**Exercise:**
Please return each record exactly as it stands.

Collected data entries

********************

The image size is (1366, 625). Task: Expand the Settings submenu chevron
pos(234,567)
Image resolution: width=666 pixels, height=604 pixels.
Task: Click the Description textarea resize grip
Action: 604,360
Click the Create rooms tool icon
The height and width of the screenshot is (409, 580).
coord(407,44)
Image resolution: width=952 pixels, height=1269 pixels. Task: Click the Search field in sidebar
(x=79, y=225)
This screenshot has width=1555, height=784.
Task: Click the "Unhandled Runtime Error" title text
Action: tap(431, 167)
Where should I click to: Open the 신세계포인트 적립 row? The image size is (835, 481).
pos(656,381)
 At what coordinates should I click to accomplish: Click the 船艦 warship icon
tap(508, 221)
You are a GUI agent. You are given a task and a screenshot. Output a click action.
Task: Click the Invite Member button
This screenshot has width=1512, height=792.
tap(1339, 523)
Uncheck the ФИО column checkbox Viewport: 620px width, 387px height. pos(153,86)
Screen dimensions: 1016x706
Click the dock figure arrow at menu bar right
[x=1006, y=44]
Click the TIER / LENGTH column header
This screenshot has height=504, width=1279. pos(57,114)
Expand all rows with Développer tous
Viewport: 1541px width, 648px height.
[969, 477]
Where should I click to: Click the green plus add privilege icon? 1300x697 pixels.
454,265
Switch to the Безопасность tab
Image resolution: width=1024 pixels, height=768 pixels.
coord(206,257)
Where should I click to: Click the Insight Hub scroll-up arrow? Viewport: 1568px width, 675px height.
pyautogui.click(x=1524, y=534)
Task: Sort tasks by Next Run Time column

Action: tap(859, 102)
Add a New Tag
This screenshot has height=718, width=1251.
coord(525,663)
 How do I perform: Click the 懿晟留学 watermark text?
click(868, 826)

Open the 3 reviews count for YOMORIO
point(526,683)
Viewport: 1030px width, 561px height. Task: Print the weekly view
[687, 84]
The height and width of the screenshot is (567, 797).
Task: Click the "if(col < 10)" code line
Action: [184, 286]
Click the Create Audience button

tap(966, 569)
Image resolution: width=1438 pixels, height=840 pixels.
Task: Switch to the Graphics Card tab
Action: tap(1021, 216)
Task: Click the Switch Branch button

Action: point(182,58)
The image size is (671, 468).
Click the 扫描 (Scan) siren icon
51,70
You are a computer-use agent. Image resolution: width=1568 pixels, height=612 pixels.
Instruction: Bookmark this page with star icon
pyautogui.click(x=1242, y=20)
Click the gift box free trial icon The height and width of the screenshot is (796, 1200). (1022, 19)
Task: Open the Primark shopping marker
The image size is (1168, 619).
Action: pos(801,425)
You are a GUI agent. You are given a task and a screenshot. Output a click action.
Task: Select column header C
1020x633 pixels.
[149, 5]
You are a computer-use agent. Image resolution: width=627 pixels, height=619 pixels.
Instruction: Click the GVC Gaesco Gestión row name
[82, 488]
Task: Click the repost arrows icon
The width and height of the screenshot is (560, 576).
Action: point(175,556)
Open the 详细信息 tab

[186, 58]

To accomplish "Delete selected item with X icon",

********************

**Exercise result:**
The image size is (1366, 625). Task: Expand the Settings submenu chevron
pos(234,567)
Image resolution: width=666 pixels, height=604 pixels.
Task: Click the Description textarea resize grip
Action: 604,360
Click the Create rooms tool icon
The height and width of the screenshot is (409, 580).
coord(407,44)
Image resolution: width=952 pixels, height=1269 pixels. Task: Click the Search field in sidebar
(x=79, y=225)
This screenshot has width=1555, height=784.
Task: Click the "Unhandled Runtime Error" title text
Action: tap(431, 167)
Where should I click to: Open the 신세계포인트 적립 row? The image size is (835, 481).
pos(656,381)
 At what coordinates should I click to accomplish: Click the 船艦 warship icon
tap(508, 221)
You are a GUI agent. You are given a task and a screenshot. Output a click action.
Task: Click the Invite Member button
This screenshot has width=1512, height=792.
tap(1339, 523)
Uncheck the ФИО column checkbox Viewport: 620px width, 387px height. pos(153,86)
Screen dimensions: 1016x706
Click the dock figure arrow at menu bar right
[x=1006, y=44]
Click the TIER / LENGTH column header
This screenshot has height=504, width=1279. pos(57,114)
Expand all rows with Développer tous
Viewport: 1541px width, 648px height.
[969, 477]
Where should I click to: Click the green plus add privilege icon? 1300x697 pixels.
454,265
Switch to the Безопасность tab
Image resolution: width=1024 pixels, height=768 pixels.
coord(206,257)
Where should I click to: Click the Insight Hub scroll-up arrow? Viewport: 1568px width, 675px height.
pyautogui.click(x=1524, y=534)
Task: Sort tasks by Next Run Time column

Action: tap(859, 102)
Add a New Tag
This screenshot has height=718, width=1251.
coord(525,663)
 How do I perform: Click the 懿晟留学 watermark text?
click(868, 826)

Open the 3 reviews count for YOMORIO
point(526,683)
Viewport: 1030px width, 561px height. Task: Print the weekly view
[687, 84]
The height and width of the screenshot is (567, 797).
Task: Click the "if(col < 10)" code line
Action: [184, 286]
Click the Create Audience button

tap(966, 569)
Image resolution: width=1438 pixels, height=840 pixels.
Task: Switch to the Graphics Card tab
Action: tap(1021, 216)
Task: Click the Switch Branch button

Action: point(182,58)
The image size is (671, 468).
Click the 扫描 (Scan) siren icon
51,70
You are a computer-use agent. Image resolution: width=1568 pixels, height=612 pixels.
Instruction: Bookmark this page with star icon
pyautogui.click(x=1242, y=20)
Click the gift box free trial icon The height and width of the screenshot is (796, 1200). (1022, 19)
Task: Open the Primark shopping marker
The image size is (1168, 619).
Action: pos(801,425)
You are a GUI agent. You are given a task and a screenshot. Output a click action.
Task: Select column header C
1020x633 pixels.
[149, 5]
You are a computer-use agent. Image resolution: width=627 pixels, height=619 pixels.
Instruction: Click the GVC Gaesco Gestión row name
[82, 488]
Task: Click the repost arrows icon
The width and height of the screenshot is (560, 576).
Action: point(175,556)
Open the 详细信息 tab

[186, 58]

To accomplish "Delete selected item with X icon",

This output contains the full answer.